■ **SOURCE DOCUMENT**:
On May 29, 1973, the State Tax Commission (STC) adopted the 1973 equalized valuations for all 83 counties in Michigan. Saginaw, Kalamazoo and Sanilac counties appeal that decision by leave granted November 15, 1973. The *163 cases were consolidated for review because each raises a common issue of constitutional significance for our consideration.
I
Plaintiffs contend that MCLA 16.186; MSA 3.29(86) 1 violates Const 1963, art 4, §25, which reads:
"No law shall be revised, altered or amended by reference to its title only. The section or sections of the act altered or amended shall be re-enacted and published at length.” 2
The statute in issue reads:
"The state board of equalization created under section 1 of Act No. 44 of the Public Acts of 1911, as amended, being section 209.1 of the Compiled Laws of 1948, is transferred by a type III transfer to the state tax commission, and the state board of equalization is abolished.”

■ **DATA ROWS**:
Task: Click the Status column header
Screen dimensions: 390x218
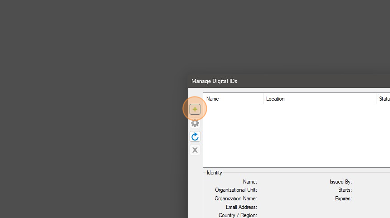Action: pyautogui.click(x=384, y=99)
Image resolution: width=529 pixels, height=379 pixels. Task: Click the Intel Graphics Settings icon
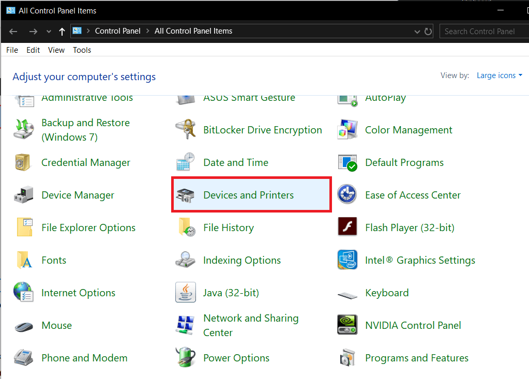click(x=347, y=260)
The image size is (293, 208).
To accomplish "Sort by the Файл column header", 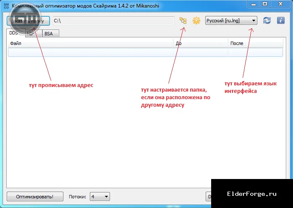I will (90, 43).
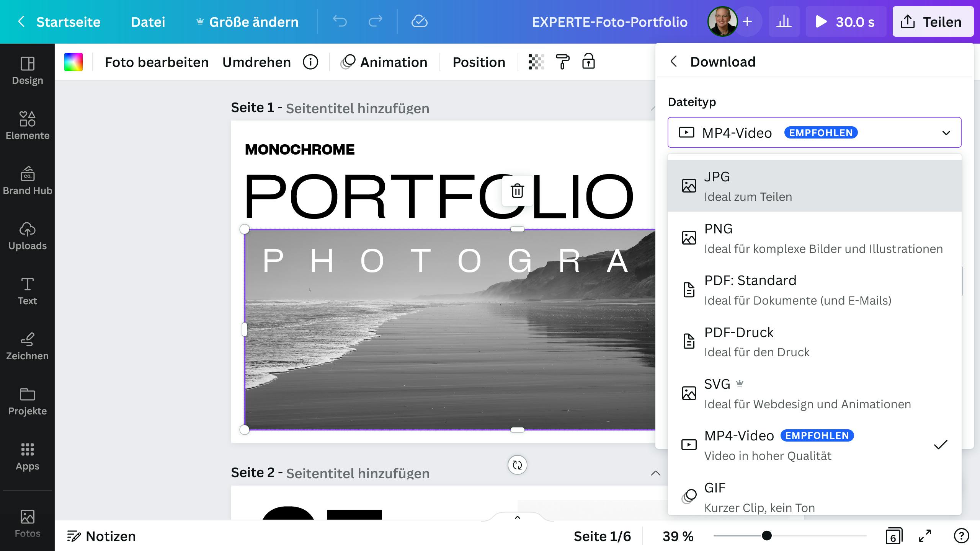Collapse Seite 2 with its chevron
Screen dimensions: 980x551
(655, 473)
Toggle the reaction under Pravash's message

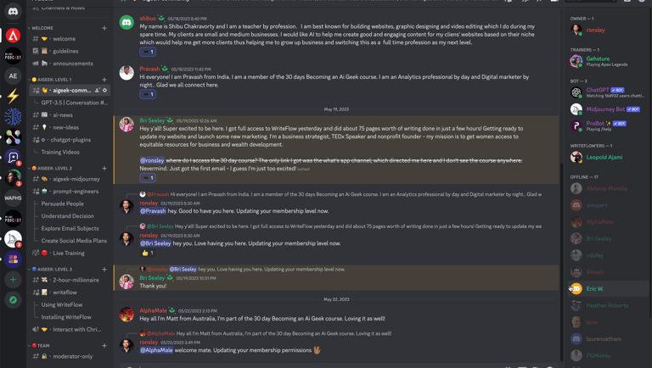148,94
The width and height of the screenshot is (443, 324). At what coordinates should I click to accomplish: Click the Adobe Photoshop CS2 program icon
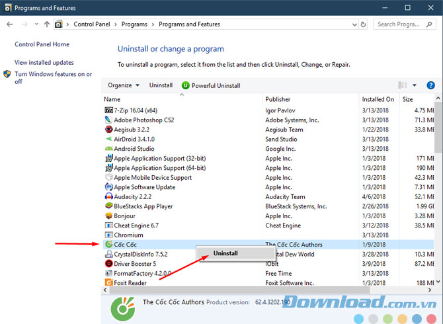click(109, 120)
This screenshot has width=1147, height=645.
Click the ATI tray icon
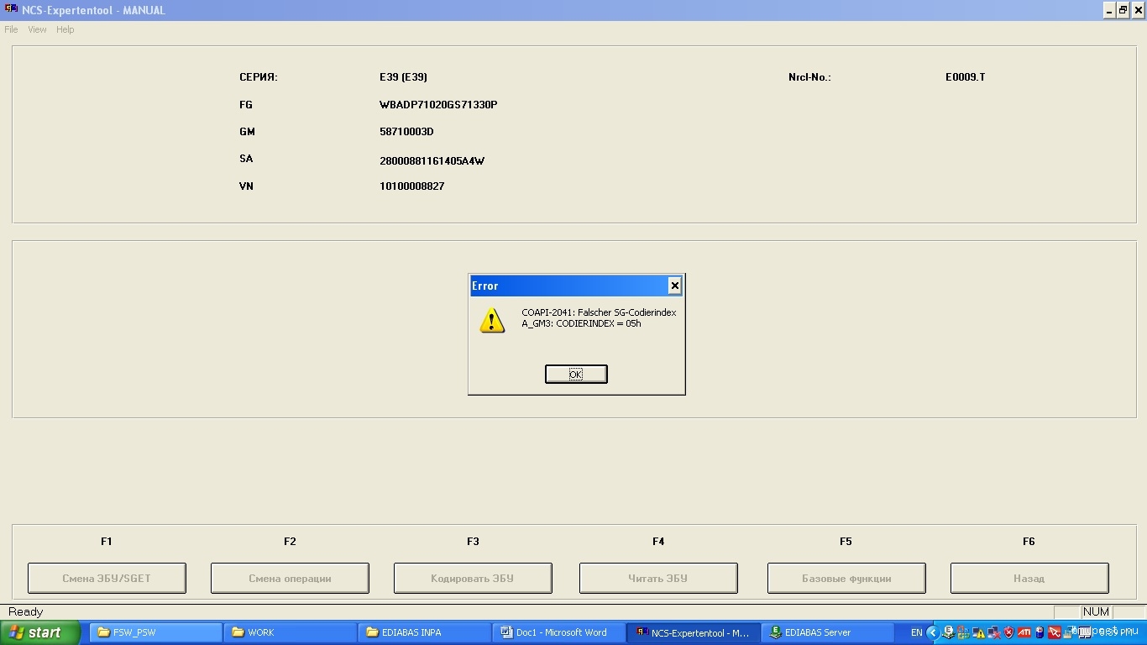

■ **EXERCISE REQUIREMENTS**:
Reproduce the passage of the court opinion above on Michigan's 1973 equalized valuations, from "On May 29, 1973, the" up to and including "for our consideration.", word for word.

■ **THE COMPLETED TASK**:
On May 29, 1973, the State Tax Commission (STC) adopted the 1973 equalized valuations for all 83 counties in Michigan. Saginaw, Kalamazoo and Sanilac counties appeal that decision by leave granted November 15, 1973. The *163 cases were consolidated for review because each raises a common issue of constitutional significance for our consideration.